From what I’ve noticed, parents seem to be split into two camps on the whole ‘Kids moving away to start a better life’ thing.
It’s either “We sure will miss you, but how great that you’re doing something that makes you happy” or the less popular “How dare you leave me all alone without my grandchildren when I’ve spend three decades raising you”
And yet in our family at least, although we are strongly in favour of the guilt and tears approach, I wonder what difference it would make if everyone lived in one place. Because we all did, once upon a time. Four parents and all six of our parents children lived here, in London, less than 20 minutes away from each other. Yet as a family, I remember maybe a handful of family events which we were all present at, I know for sure that the first time myself and my two siblings went out together was when I turned 18, I know that Sundays was family time (in name at least), which consisted of hasty and disorganised visits to various family members, which have been or could easily be replaced with friendlier, happier ‘skype dates.’
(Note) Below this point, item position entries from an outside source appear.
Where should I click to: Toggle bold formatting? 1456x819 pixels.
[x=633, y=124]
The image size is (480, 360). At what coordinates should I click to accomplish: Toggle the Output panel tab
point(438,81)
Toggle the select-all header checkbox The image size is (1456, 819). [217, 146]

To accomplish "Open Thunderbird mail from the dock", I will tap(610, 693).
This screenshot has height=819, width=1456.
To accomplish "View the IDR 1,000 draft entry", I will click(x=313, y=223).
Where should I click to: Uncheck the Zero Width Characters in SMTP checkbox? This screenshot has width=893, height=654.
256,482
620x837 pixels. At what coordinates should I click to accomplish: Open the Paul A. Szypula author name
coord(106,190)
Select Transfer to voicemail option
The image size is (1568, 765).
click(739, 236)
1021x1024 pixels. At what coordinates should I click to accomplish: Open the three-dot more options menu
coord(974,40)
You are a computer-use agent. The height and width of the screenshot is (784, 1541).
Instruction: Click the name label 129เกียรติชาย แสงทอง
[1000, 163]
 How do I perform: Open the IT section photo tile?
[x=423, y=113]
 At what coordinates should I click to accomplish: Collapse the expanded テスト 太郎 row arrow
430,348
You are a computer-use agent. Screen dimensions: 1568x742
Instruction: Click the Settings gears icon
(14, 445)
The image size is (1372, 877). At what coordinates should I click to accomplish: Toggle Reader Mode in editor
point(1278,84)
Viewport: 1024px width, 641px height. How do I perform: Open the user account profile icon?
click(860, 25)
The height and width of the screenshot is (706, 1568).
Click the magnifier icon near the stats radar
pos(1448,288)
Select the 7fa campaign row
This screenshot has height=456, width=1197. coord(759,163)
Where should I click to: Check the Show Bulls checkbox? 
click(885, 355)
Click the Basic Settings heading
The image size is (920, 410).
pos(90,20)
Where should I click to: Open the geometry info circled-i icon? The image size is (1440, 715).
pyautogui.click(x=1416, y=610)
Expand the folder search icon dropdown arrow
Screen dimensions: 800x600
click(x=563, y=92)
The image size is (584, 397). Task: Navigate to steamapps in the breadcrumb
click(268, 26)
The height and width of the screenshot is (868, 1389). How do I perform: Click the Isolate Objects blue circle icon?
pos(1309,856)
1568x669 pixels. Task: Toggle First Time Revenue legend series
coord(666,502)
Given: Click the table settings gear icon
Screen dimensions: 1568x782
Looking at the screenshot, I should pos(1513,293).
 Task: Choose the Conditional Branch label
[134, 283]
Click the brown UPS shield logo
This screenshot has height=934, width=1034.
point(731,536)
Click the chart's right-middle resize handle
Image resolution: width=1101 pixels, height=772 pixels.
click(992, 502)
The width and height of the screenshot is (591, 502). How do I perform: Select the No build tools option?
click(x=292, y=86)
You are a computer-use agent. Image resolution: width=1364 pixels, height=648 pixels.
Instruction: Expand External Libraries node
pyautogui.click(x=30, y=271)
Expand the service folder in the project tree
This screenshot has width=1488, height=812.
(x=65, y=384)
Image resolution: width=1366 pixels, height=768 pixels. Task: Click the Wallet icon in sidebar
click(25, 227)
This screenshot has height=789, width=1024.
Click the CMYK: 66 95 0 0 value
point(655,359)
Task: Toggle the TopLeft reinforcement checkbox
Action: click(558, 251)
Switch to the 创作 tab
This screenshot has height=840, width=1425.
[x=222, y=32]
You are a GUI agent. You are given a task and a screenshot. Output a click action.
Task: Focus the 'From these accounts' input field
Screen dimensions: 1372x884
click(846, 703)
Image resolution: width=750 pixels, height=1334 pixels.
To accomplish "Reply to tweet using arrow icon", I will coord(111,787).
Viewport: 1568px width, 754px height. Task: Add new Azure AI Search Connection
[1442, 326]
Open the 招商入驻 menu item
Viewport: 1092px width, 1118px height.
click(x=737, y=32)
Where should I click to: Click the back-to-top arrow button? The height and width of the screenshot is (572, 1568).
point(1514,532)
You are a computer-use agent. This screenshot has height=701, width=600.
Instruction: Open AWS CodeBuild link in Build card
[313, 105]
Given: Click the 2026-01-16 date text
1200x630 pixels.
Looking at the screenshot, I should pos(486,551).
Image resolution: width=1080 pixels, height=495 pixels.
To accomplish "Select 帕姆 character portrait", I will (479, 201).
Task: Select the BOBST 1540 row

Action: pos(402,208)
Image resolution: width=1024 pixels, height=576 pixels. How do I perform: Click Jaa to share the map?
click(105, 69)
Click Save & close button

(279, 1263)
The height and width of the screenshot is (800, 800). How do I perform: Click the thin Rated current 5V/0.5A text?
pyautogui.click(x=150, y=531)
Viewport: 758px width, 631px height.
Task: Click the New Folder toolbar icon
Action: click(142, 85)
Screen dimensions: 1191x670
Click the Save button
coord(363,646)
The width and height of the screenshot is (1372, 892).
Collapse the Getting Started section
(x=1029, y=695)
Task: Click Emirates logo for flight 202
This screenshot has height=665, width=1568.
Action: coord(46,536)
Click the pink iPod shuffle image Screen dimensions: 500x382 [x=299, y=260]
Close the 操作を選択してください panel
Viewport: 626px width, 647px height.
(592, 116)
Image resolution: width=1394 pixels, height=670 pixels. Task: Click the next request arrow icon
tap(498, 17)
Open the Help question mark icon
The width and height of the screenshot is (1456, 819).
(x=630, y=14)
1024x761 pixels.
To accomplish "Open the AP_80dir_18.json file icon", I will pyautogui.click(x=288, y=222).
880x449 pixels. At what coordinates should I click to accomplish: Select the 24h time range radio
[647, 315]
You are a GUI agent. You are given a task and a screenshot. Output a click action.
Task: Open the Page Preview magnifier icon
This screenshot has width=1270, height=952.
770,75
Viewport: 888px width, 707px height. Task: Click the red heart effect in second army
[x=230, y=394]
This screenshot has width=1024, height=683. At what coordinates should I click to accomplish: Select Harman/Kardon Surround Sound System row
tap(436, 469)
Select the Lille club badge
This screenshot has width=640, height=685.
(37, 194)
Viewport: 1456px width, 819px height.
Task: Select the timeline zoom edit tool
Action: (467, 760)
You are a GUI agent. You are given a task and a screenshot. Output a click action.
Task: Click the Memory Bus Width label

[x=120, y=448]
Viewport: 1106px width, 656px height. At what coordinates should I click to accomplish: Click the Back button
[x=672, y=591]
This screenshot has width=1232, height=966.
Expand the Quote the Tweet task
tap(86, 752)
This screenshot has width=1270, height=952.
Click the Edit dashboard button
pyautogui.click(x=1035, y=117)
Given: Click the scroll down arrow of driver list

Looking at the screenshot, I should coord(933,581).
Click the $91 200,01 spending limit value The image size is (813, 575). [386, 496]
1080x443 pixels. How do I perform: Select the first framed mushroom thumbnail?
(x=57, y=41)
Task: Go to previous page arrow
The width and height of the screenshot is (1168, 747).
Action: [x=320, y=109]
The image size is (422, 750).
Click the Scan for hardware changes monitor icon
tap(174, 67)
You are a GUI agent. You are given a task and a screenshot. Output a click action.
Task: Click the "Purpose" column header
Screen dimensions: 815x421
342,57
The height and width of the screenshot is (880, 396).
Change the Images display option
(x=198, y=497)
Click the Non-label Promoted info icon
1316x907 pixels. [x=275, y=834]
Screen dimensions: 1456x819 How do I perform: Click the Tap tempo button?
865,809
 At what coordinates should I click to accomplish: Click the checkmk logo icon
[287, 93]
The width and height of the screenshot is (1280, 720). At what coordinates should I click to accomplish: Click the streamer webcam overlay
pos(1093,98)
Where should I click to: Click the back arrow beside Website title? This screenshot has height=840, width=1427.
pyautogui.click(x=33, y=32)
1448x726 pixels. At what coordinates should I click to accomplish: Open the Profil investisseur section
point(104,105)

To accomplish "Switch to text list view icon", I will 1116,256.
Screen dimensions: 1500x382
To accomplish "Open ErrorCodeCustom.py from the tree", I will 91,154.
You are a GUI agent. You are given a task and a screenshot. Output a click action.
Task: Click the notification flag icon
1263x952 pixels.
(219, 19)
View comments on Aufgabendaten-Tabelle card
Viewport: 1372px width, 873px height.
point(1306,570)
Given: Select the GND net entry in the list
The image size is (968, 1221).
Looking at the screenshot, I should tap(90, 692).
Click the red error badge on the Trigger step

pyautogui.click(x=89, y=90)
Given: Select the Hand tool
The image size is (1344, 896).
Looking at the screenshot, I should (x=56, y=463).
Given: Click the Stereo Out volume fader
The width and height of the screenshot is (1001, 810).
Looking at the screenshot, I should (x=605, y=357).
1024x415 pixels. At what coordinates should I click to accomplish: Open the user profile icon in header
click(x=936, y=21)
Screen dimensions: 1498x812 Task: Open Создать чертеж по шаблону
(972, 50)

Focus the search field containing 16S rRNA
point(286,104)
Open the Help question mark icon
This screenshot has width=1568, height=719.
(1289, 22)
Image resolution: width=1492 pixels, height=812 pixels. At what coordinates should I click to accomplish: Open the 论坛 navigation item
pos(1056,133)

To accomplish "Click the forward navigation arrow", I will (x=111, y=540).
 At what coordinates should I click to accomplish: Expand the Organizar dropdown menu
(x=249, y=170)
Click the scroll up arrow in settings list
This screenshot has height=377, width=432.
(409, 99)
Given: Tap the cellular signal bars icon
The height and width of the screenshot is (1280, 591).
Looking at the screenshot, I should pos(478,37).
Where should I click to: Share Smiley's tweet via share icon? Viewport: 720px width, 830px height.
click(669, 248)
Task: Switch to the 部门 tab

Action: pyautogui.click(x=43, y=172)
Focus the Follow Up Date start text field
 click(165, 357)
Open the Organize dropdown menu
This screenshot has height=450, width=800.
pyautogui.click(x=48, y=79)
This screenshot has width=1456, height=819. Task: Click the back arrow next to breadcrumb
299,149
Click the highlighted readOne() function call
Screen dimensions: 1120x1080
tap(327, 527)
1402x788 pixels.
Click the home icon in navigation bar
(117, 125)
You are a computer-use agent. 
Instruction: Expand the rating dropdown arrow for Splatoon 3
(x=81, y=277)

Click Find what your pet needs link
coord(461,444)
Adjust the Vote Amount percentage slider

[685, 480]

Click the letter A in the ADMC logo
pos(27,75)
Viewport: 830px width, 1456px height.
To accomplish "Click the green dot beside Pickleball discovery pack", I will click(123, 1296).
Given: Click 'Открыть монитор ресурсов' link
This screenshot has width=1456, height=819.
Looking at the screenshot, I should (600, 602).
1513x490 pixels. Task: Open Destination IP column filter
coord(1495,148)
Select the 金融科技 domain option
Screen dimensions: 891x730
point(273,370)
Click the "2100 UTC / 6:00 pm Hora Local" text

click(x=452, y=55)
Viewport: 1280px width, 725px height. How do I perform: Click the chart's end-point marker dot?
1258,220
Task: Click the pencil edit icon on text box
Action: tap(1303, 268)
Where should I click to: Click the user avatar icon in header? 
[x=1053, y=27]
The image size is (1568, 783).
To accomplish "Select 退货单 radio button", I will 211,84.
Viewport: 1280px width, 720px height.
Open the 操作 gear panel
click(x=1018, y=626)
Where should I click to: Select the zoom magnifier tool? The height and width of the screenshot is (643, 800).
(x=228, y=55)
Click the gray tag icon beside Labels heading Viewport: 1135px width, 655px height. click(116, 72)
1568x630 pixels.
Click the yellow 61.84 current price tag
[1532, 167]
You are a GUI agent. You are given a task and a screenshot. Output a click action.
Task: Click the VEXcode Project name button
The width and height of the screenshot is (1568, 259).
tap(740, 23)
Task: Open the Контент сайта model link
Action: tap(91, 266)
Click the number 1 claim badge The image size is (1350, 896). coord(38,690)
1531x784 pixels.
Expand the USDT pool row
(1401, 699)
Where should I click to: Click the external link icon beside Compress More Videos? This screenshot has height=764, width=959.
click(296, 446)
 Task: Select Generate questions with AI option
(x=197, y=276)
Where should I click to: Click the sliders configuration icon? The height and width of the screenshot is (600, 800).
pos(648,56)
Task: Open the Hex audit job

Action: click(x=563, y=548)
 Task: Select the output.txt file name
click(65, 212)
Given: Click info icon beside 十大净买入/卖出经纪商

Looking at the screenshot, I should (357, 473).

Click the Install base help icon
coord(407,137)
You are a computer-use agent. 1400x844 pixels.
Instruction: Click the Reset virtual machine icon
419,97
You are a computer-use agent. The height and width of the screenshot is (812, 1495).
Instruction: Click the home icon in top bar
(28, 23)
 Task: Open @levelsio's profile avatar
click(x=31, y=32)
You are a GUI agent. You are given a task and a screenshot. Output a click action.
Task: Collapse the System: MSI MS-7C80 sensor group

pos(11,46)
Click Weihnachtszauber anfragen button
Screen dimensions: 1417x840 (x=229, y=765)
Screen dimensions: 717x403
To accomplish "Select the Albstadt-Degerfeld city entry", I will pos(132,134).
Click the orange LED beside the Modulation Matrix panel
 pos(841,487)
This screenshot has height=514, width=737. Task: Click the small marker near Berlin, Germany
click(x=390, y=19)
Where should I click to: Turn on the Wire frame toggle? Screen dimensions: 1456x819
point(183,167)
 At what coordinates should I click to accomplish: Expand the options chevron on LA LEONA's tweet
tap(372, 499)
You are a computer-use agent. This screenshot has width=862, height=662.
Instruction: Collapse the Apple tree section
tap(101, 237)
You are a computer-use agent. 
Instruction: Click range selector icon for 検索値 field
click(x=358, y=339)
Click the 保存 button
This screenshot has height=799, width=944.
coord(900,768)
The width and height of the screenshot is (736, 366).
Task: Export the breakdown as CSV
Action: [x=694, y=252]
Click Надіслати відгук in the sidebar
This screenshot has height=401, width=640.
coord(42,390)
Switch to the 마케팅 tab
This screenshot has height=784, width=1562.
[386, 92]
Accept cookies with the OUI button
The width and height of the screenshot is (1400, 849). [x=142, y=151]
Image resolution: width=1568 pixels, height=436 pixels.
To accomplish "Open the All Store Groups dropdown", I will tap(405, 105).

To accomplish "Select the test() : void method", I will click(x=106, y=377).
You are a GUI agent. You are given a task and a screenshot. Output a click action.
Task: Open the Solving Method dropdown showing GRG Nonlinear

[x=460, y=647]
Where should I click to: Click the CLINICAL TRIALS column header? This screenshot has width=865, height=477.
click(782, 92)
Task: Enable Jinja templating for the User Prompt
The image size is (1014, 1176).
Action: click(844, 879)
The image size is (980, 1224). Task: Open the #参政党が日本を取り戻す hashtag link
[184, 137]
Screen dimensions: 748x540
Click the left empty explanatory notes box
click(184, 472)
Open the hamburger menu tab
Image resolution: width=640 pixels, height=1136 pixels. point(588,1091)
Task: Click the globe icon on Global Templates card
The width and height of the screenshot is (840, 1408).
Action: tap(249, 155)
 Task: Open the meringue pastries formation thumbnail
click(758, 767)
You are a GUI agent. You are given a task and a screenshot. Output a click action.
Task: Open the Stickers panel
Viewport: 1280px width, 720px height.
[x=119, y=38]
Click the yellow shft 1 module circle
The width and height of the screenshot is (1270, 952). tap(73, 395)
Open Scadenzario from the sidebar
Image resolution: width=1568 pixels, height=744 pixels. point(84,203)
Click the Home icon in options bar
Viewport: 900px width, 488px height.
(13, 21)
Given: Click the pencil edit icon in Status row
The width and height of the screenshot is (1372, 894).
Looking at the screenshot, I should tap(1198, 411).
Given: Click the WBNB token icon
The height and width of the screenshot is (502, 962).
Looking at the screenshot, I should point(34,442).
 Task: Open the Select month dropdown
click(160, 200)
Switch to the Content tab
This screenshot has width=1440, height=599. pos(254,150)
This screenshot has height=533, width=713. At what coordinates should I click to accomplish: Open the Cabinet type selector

I recently moved house, 2 minutes down the road. But in thinking how many times some of our parents visited our last flat, I came up with a number I can count on one hand. It’s really not that different to the amount of times they may have visited America or Israel in the past few years. In terms of spontaneous phone calls or get togethers, I would say the same thing.
I hear wistful
excuses stories from many Left Behind Grandparents about the ‘other grandparents’ (some closer in distance, some not) who have special relationships with their same grandkids. He reads them stories on skype / She takes them out on trips one on one / Oh they have much more energy and money than I could ever have.. I dont deny that these statements come from love and hurt, but I do refute the very concept that they couldnt have the exact same relationships with a bit more effort.
So whenever we do decide to up and move, which I assure you despite talking about it openly for the past 5 years will come as the biggest shock to the parental unit, how can I feel guilty? How can I hold our family back from an exciting new stage in our lives, when I truly believe the problem lies in the attitude not the location?
As time goes on and distance becomes an even smaller hurdle than it has been over the last decade, with new technology and travel options appearing all the time, I hope that this can change, and that Raphael can enjoy a long happy relationship with his surviving grandparents… Because while it would be so sad if he doesnt, I wont blame the miles between us.